Insurance assessors, communication technicians and banking staff have arrived in flood-impacted areas of Queensland and New South Wales to help local communities start the slow recovery process as the devastating floods recede.
Suncorp Group CEO Steve Johnston, who had spent time with staff and customers in Lismore and the Northern Rivers region, said the floods caused some of the most extensive devastations in his 17 years at the Brisbane-based insurer.
Suncorp was using aerial imagery and real-time data to dispatch assessors to places that needed them the most and had gotten over 32,000 claims from customers so far.
“We are focused on lodging claims, speaking to customers in impacted areas, arranging emergency payment and temporary accommodation,” Johnston said.
At the same time, multinational company QBE Insurance had put aside $1 billion to deal with catastrophes during the 2021/2022 financial year as the sector continued to be surprised by the magnitude of loss caused by natural disasters.
It has been estimated that the initial wave of 120,000 claims amounted to $2 billion (US$1.45 billion).
However, people were having a hard time applying for flood relief and getting cash from ATMs without a functioning phone, internet or electricity after the floods destroyed fibre-optic cables and power lines.
Australian Banking Association CEO Anna Bligh said banks were joining hands with local communities to make sure flood-affected residents could get cash to buy necessities.
“Bank in a box” shipping containers were being set up in car parks, damaged malls and at some evacuation centres so that businesses could drop off deposit bags and people could withdraw money up to $2,000.
From March 12, all Australia’s big four banks—including the Commonwealth Bank, National Australia Bank, ANZ and Westpac—have had the above units or mobile ATMs ready for use in Lismore, while people can access the newly installed ATMs in Gympie and the Ballina campus of Southern Cross University.
“Once the waters recede, the ensuing recovery period will be very long and very slow,” Bligh said.
Meanwhile, NetVault, an Australian telecommunication service company, has transported 10 of its Starlink satellite internet dishes to affected areas to provide free internet access to people.
“It’s not dependent on mobile phone towers or fibre infrastructure—that’s the big problem with the devastation that’s happened down in NSW,” IT engineer Radek Tkaczyk from NetVault said of the satellite dishes.
“The fibre connections were washed away. They’re gone.”
Tkaczyk delivered the donated Starlink satellite dishes worth $10,000 to Lismore by truck and helped the community there install them.
“Some of these communities that we’re talking to have been offline more than a week,” he said.
And he did not understand why people were left without the internet for that long.
“This is the frustrating thing. I don’t know what happened,” Tkaczyk said.
“The most important thing is the dishes are with the people who need them most.
“So the fact they could get a Starlink terminal set up very quickly, make phone calls, update people over WhatsApp, all the Voice Over (Internet Protocol services)— it’s fantastic.”

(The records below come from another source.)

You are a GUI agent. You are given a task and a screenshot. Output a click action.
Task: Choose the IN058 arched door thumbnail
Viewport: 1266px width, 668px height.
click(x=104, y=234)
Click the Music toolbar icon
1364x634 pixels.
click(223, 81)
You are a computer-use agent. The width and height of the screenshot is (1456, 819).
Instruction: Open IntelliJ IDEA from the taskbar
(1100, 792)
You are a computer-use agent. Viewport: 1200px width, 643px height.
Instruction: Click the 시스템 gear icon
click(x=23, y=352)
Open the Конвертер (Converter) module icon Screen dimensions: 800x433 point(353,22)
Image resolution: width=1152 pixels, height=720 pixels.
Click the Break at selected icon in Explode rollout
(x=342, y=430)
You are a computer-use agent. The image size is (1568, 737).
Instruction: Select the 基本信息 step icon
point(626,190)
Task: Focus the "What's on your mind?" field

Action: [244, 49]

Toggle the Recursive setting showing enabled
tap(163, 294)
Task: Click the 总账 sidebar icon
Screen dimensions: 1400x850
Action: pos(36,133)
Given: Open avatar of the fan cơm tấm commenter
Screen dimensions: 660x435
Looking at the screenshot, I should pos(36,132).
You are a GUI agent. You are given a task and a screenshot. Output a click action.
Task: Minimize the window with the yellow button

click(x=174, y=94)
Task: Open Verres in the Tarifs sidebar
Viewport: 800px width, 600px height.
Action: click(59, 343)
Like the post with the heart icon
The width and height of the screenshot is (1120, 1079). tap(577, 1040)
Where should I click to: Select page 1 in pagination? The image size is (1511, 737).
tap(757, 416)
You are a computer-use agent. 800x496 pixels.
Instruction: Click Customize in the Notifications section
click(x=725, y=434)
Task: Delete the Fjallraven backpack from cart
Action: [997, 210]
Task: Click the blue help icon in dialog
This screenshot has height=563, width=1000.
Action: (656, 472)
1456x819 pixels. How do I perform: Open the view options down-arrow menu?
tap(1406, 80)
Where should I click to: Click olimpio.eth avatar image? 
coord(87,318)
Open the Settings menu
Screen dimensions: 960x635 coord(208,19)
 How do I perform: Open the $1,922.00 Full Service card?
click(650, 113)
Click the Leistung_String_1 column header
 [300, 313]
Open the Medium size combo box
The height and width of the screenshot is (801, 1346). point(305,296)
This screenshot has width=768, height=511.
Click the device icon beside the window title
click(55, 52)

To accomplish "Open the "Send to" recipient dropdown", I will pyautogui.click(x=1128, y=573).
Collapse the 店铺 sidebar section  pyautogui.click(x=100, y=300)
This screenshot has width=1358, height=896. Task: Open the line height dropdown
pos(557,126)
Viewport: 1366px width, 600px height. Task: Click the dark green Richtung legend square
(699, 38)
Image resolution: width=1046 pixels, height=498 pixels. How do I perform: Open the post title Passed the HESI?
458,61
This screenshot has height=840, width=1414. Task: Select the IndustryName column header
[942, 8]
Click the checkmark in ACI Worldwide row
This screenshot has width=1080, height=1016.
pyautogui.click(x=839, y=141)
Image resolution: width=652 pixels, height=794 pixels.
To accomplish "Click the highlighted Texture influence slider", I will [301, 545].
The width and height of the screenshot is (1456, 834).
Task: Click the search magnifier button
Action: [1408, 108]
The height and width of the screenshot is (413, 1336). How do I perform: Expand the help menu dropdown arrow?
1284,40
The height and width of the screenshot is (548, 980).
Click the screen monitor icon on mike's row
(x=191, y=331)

Meanwhile, many residents in flood affected regions are finding the recovery even more daunting because they were unable to afford insurance prior to the disaster due to high premiums.
The Insurance Council of Australia, a representative body for the general insurance industry in the country, said that the insurance premiums would only become more affordable when councils and governments mitigated the risks by building or upgrading dams and levees, as well as raising homes above the maximum flood threshold.
“We will always have extreme weather in Australia,” Insurance Council CEO Andrew Hall said.
“But if we want different outcomes, future Australian governments must increase investment in measures to retrofit homes and better protect communities.”
Echoing Hall’s remark, Leplastrier from the Insurance Australia Group (IAG) said the government had to prioritise larger investments in disaster reduction to help shield vulnerable communities from the adverse effects of catastrophes and tackle the underlying risks of floods, cyclones and bushfires.
He said insurance would become more affordable for homes and small businesses in northern Australia with the planned federal reinsurance pool for cyclone and cyclone-related flood risk.